ヘジャーズィー (Hejazi)
意味
ヘジャージ(Hejazi)はアラビア語の地名由来の姓で、「ヒジャーズ(Hejaz)出身者」を意味します。ヒジャーズとは、メッカ、メディナ、そして紅海沿岸と内陸のナジュド地方を隔てる山脈を含む、アラビア半島の西部地域です。
世界分布
意味と起源
起源
Arabic
語源
アラビア語の姓で、これほど明確な地理的由来を持つものは稀です。ヘジャージという名前の意味は、アラビア半島の西部を指す「アル・ヒジャーズ(الحجاز)」に直結しています。アラビア語の動詞語根「hajaza(ハジャザ)」は「分かつ」または「境界を形成する」を意味します。この名称は、チハーマ(Tihamah)の紅海沿岸低地とナジュド(Najd)の内陸高原を分かつサラーワト山脈を指しており、初期のアラビア人地理学者がアル・ヒジャーズという言葉を使ったのは、まさにこの山脈が二つの景観を隔てていたからです。 文法的には、ヘジャージは「ニスバ(nisba)」です。これは、地名に接尾辞「-ī」を付けて、その地の住人や子孫、あるいはその地に密接に関連する人物を示すアラビア語の形容詞です。したがって、14世紀のカイロのワグフ(寄進財産)記録に「ムハンマド・アル・ヒジャージ」として記された男性は、一目でヒジャーズ出身、またはその子孫であると理解されました。同じ文法規則がアラビア世界中で無数の地域的な姓を生み出していますが、ヘジャージという名前は、イスラム教の巡礼と学問の中心地であるメッカとメディナを含んでいるため、他の姓よりも大きな重みを持っています。 そこから、この名前はスパイスや繊維の交易路を通る商人、二度と故郷に戻らなかった巡礼者、そしてレバント、エジプト、ペルシャに移り住んだヘジャージ家の人々によって広まりました。エジプト方言では、アラビア文字の「ジーム(Jīm)」が硬い「G」の音として発音されるため、エジプトの国勢調査ではほとんどの場合「Hegazy(ヘガジー)」と綴られます。一方、レバントやイラクの記録では「Hijazi」や「Hejazi」のように「J」が維持されています。
文化的意義
データベースで追跡された約15,500人の名保持者の大多数はエジプトに住んでおり、そこで「Hegazy」は最も広く認識されている地名由来のアラビア人の姓の一つで、サッカー、映画、政治の分野で頻繁に登場します。シリアやサウジアラビアにも、小規模ながら深く根付いたコミュニティが存在し、その多くはメッカ、メディナ、あるいはジッダの学者の家系に直系として連なると主張する家族です。名前の由来は聖地との実質的な祖先的繋がりを示しており、それが巡礼に関連する文脈でこの姓が今なお社会的な重みを持っている理由を説明しています。アラビア語圏以外では、イランやレバノンの支流が、オスマン帝国時代あるいはそれ以前に北へ移住したヘジャージ家の子孫です。
ご存知ですか?
- エジプト式の綴り「Hegazy」は、レバント地方の「Hijazi」とほぼ同族であることを示唆しています。カイロのアラビア語では「ジーム(Jīm)」という文字を「J」ではなく硬い「G」と発音するため、方言の違いによって綴りが変わっただけです。

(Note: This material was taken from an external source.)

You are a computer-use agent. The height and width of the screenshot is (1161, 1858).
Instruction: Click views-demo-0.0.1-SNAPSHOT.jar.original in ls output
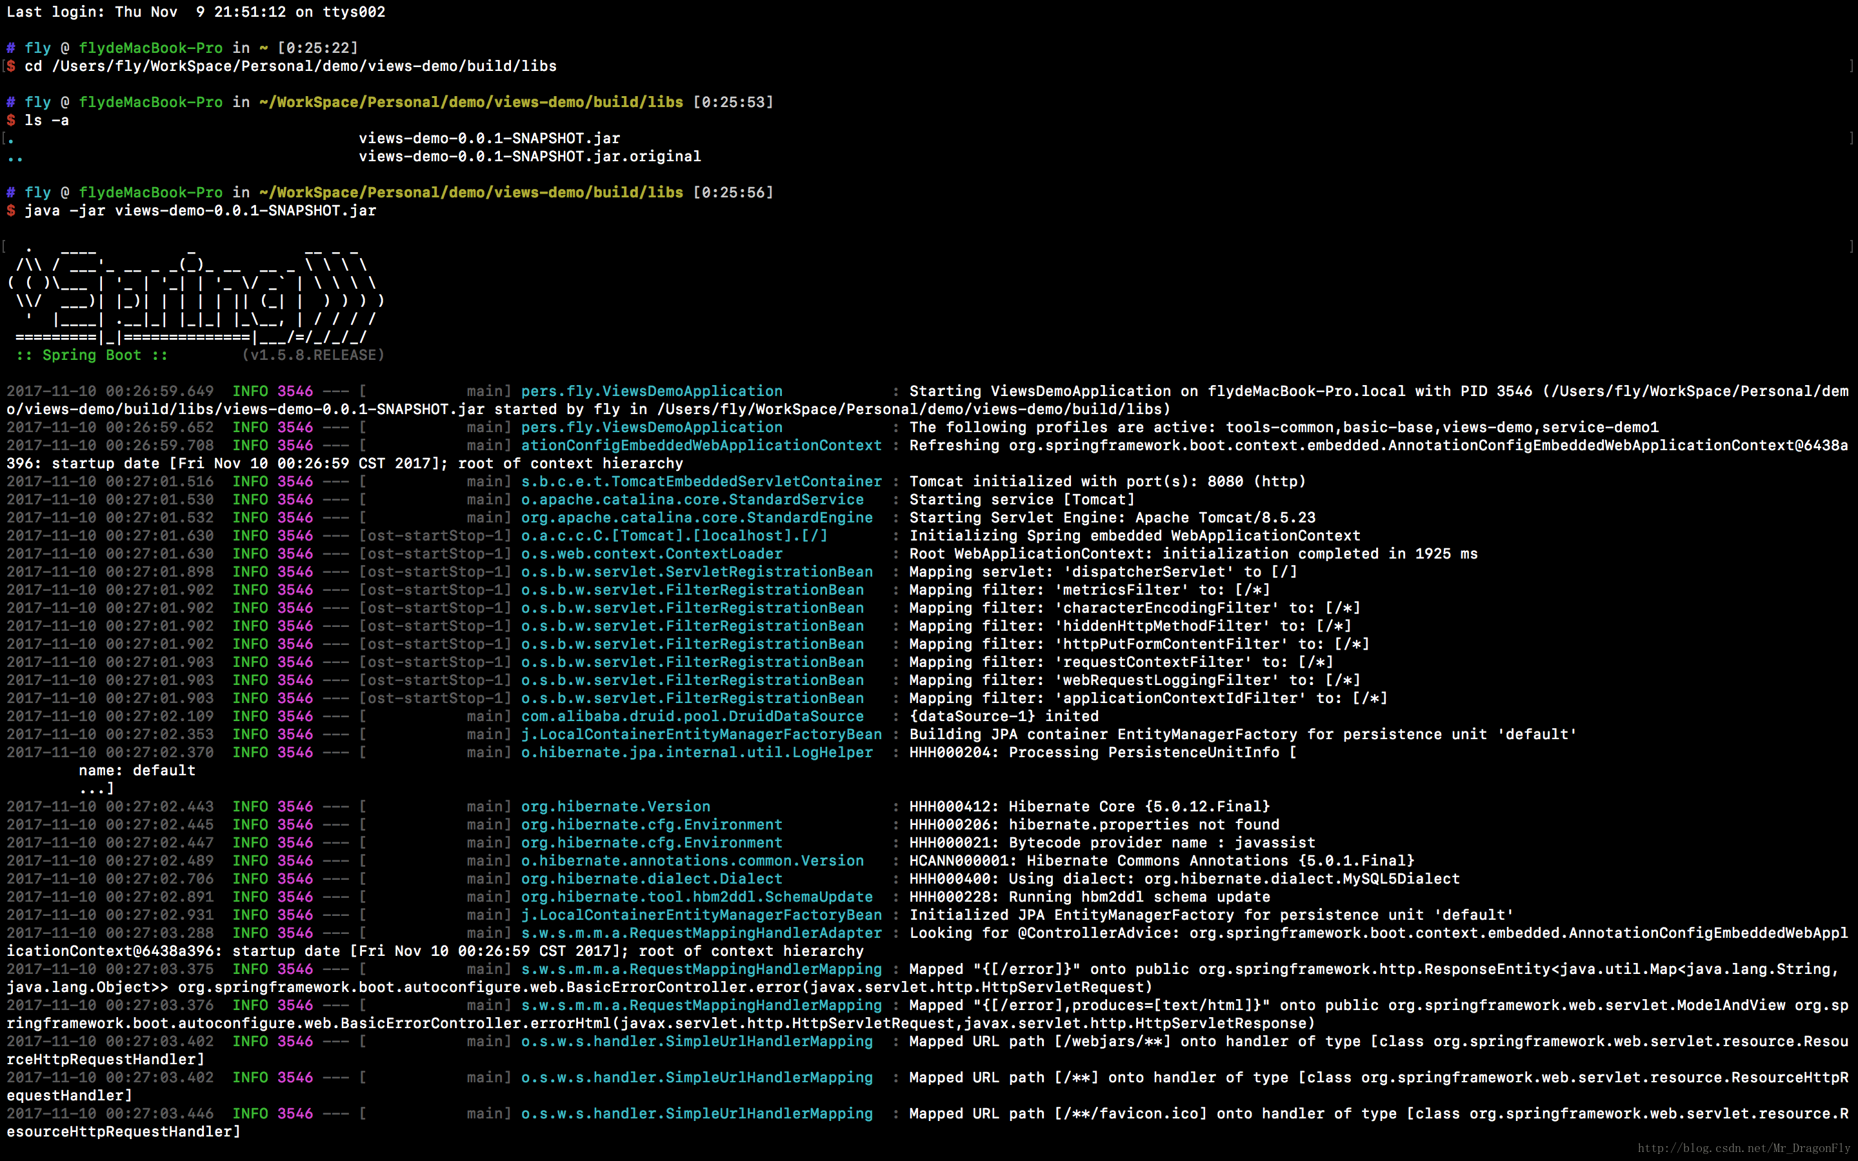[x=530, y=157]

- イランの一部のヘジャージ家は、9世紀から16世紀の間にメッカやメディナから移住したサイイド(預言者一族)のクランにその系譜を辿っており、今でも紙の系譜図を保管している家系が少数あります。
- 「Forebears」のデータによると、ヘジャージまたはヒジャージという姓は86カ国で見られ、エジプトだけで24,000人以上の保持者がいます。これはエジプト人3,800人に1人の割合です。